Guest post by Elizabeth Redman

Every debate I have ever heard about e-books goes something like this:

Advocate: ‘E-books are cheaper, more portable and quicker to access than paper books. They also allow authors to self-publish more easily.’

Critic: ‘Yes but paper books are so much better because of the way they smell.’

My nose is not very discerning but I had never noticed the smell of any books to be anything extraordinary. That is, until I read Cargo by Jessica Au.

It’s not the physical copy of the book that smells any different. Rather, it’s her vivid depictions of a small coastal town. The beach smells so strongly of seaweed and salt that teenage swimmer Gillian can taste it at the back of her throat, and when she gets out of her local pool she smells like chlorine, girlish sweat, pear-scented shampoo, and perhaps a thin vapour of sadness. Her love interest Alex the surfer smells like wax, aftershave and Coopers Red (not just any variety of Coopers, mind), and the damp beach towel in the back of his van gives off cigarette smoke, cologne and dope.

Job 1 -
List everything the post about Cargo says Gillian smells like when she gets out of her local pool.

Records from a data collection -
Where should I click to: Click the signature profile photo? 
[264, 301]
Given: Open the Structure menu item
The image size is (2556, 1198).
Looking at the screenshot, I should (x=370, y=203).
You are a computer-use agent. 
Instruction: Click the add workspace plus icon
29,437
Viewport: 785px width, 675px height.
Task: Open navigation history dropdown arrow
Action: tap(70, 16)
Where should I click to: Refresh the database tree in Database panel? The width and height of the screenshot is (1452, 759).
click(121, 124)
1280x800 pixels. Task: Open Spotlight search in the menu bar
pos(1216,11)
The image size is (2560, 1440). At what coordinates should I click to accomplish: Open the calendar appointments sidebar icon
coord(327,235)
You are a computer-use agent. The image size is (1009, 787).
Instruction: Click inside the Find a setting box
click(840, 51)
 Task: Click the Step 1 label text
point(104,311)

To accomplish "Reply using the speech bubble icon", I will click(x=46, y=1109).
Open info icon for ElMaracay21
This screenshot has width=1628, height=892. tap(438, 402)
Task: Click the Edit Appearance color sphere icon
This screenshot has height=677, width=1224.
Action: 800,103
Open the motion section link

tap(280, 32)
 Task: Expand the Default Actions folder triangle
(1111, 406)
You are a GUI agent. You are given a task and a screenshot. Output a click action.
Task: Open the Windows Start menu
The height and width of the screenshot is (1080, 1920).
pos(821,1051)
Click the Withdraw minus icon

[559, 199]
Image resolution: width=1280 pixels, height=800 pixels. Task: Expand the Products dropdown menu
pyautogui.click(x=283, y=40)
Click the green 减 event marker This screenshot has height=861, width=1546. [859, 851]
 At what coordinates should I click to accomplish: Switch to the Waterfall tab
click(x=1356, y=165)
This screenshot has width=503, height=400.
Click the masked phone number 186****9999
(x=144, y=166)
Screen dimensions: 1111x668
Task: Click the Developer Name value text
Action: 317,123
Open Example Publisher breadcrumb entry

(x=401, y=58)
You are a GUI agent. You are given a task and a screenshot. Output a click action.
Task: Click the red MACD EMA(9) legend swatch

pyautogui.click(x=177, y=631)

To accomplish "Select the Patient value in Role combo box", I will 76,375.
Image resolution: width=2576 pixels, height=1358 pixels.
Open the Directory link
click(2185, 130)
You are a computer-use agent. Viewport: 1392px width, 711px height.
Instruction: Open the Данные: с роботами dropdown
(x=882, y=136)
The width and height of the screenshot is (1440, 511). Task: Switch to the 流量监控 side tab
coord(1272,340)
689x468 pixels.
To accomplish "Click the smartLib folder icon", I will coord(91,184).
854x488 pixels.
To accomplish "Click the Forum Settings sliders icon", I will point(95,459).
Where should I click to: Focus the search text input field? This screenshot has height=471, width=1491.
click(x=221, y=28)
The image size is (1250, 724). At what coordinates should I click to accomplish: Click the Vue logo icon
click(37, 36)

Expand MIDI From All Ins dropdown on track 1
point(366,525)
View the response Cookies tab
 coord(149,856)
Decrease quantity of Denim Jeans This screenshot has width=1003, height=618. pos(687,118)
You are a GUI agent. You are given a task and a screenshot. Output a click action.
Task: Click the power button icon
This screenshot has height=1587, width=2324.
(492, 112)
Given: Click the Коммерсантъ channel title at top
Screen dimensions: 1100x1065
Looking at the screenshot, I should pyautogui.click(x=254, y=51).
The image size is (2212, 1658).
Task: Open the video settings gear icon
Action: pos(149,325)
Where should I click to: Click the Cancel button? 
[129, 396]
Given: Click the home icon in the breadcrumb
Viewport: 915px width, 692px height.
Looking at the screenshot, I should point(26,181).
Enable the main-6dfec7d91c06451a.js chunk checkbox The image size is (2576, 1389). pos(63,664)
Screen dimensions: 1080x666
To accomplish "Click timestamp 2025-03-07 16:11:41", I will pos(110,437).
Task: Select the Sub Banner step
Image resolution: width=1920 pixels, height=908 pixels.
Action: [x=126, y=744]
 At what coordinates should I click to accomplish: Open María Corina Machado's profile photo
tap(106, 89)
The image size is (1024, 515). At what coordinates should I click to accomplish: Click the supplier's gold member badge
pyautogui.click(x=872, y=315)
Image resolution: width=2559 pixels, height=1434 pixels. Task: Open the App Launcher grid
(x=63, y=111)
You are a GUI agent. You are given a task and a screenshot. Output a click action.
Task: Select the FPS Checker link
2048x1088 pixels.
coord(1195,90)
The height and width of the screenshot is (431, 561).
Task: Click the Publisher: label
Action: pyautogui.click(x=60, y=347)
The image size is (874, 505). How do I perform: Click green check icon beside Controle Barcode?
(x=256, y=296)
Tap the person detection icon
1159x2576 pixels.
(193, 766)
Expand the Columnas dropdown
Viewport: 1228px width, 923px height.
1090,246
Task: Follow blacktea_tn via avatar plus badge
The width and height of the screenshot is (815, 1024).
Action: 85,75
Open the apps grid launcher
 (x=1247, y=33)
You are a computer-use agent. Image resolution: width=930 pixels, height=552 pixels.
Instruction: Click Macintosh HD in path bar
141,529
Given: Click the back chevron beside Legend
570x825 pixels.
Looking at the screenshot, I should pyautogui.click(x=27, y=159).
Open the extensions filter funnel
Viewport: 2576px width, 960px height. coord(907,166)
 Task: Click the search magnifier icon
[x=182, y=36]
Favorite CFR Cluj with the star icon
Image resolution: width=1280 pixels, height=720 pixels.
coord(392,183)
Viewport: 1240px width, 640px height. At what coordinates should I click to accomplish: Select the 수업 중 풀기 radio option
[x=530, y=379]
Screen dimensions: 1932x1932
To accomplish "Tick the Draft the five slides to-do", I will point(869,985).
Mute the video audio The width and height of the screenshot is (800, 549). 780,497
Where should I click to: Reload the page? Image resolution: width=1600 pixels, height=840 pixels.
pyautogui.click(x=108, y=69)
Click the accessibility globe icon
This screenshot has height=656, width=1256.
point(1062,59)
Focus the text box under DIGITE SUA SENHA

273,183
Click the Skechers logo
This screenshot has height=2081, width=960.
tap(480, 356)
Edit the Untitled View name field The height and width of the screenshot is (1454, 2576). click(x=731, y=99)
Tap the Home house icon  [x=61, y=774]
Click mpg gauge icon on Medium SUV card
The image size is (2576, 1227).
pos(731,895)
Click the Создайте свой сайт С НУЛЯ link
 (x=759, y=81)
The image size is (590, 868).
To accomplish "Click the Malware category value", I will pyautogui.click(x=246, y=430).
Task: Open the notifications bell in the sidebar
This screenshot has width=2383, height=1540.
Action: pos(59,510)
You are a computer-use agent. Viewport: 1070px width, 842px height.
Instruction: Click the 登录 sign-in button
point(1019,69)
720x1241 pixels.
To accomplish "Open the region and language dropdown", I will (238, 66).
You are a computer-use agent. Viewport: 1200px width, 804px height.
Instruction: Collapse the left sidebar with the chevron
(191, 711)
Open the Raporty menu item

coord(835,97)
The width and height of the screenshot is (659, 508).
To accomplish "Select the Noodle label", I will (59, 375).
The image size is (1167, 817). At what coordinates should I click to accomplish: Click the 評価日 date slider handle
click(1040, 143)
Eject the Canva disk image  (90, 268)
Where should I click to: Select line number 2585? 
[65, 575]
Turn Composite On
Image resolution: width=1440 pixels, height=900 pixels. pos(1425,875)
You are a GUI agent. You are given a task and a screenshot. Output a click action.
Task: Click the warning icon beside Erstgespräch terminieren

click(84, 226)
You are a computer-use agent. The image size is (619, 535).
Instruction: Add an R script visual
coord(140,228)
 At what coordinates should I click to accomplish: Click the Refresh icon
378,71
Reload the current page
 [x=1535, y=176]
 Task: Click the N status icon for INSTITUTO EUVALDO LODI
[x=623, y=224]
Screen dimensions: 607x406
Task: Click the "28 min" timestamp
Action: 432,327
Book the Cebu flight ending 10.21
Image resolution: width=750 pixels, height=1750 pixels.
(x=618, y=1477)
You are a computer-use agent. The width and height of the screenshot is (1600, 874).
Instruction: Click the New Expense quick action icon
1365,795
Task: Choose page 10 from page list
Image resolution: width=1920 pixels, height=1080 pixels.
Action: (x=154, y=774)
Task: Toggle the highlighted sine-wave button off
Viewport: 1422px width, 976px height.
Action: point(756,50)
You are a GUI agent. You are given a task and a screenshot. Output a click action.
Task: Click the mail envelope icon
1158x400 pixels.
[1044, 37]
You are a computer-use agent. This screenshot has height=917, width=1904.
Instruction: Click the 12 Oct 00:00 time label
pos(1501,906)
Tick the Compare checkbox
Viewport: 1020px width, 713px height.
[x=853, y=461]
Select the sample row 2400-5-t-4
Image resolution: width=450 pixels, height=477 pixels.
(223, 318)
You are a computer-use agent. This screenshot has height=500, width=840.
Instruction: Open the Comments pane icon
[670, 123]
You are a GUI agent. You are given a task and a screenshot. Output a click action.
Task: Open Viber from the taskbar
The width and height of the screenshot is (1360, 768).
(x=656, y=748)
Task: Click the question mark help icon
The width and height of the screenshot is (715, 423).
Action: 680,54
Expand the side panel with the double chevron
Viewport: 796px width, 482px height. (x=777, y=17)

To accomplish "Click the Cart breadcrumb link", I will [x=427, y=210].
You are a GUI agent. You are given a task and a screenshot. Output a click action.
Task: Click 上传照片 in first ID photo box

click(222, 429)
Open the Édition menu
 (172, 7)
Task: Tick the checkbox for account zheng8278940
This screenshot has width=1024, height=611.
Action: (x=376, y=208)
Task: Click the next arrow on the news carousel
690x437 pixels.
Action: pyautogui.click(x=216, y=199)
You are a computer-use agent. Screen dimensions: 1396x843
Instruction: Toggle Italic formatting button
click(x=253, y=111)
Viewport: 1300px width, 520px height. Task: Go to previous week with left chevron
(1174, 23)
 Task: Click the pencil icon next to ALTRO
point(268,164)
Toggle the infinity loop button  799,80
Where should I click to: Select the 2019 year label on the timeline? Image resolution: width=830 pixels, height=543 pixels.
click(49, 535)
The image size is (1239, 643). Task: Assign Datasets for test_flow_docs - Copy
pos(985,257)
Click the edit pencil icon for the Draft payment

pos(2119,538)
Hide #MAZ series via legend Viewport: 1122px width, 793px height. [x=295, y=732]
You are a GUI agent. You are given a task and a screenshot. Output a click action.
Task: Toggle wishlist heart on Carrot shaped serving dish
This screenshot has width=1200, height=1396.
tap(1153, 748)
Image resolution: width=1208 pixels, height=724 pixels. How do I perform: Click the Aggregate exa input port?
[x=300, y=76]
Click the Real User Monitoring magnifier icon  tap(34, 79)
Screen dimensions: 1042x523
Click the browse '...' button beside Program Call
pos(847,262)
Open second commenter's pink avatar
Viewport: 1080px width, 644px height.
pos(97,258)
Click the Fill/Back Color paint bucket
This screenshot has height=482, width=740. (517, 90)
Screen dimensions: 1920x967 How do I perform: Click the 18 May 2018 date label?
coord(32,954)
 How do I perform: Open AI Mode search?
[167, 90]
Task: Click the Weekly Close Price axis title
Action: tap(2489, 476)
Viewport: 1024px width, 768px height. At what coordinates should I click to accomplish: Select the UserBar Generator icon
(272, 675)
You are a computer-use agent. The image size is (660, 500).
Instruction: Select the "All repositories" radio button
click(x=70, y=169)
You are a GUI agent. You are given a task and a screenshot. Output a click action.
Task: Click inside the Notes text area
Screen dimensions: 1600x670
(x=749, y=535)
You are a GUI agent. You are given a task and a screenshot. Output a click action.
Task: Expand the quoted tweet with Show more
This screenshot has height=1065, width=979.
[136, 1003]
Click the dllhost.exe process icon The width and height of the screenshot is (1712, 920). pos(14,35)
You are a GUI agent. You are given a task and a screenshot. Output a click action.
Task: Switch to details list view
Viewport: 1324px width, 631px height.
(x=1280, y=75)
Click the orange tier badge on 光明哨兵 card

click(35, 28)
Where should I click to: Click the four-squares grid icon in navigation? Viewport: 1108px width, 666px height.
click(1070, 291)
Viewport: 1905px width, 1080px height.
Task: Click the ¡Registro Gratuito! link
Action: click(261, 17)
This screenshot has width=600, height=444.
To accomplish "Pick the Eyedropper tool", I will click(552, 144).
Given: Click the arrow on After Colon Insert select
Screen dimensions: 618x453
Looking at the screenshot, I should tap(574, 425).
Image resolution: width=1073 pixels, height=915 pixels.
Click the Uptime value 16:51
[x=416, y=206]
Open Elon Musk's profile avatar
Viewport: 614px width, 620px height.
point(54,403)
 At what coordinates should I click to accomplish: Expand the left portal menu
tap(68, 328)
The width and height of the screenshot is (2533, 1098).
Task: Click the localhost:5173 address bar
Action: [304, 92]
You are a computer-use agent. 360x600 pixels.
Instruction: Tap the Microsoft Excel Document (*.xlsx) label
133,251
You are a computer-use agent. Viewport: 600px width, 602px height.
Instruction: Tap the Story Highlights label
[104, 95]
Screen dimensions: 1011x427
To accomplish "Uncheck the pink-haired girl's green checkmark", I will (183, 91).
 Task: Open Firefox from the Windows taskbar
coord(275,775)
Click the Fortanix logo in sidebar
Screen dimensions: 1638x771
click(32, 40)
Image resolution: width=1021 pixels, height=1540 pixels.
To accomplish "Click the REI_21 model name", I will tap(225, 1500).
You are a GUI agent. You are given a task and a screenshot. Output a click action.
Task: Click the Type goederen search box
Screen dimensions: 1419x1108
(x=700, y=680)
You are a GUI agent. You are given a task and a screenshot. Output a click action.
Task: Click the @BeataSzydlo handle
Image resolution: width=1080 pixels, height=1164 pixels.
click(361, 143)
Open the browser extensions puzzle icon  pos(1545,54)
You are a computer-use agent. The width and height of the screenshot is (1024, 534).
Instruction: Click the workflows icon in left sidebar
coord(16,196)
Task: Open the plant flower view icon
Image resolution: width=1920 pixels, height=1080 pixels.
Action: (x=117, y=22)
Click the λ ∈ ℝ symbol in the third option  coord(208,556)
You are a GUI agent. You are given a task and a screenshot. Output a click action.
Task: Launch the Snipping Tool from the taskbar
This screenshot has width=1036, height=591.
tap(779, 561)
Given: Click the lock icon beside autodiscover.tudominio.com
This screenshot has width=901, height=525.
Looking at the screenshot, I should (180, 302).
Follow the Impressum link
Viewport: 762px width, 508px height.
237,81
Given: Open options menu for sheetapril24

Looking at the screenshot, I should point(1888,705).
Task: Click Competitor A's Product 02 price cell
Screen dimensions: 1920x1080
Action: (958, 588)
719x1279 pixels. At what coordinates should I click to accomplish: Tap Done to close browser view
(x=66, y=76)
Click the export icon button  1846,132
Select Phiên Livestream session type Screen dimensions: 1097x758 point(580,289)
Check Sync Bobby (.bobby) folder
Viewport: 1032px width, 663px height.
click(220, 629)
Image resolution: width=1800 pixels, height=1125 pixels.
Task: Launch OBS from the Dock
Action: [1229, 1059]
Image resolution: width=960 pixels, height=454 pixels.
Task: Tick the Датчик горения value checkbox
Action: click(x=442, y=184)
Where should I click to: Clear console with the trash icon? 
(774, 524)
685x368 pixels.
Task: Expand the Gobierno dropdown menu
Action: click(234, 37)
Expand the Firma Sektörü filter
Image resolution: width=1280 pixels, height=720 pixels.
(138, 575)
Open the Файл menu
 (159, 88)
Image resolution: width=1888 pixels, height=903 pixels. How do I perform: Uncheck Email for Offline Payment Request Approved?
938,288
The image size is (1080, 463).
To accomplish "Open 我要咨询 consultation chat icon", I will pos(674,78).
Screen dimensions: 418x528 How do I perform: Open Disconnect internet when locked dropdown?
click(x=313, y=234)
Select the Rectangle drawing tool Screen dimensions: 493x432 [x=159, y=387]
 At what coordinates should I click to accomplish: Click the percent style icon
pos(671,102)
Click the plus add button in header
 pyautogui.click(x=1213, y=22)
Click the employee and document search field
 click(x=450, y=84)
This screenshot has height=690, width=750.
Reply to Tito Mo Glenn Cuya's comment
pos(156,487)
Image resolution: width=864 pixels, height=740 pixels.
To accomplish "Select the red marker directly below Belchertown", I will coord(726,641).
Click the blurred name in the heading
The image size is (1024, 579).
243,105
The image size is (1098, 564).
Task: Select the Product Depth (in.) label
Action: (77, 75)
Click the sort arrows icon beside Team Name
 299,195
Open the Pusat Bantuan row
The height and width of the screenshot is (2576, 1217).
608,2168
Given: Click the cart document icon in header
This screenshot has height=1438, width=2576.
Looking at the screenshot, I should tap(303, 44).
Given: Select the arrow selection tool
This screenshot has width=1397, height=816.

Job 2 -
In the records, shift every coordinate in the answers by adding 33 to each number, then write out again the stretch from the line containing "Task: Open the notifications" through the line containing "point(1019,69)", requests included.

Exercise output 1 -
chlorine, girlish sweat, pear-scented shampoo, and perhaps a thin vapour of sadness

Exercise output 2 -
Task: Open the notifications bell in the sidebar
This screenshot has width=2383, height=1540.
Action: pos(92,543)
You are a computer-use agent. Viewport: 1070px width, 842px height.
Instruction: Click the 登录 sign-in button
point(1052,102)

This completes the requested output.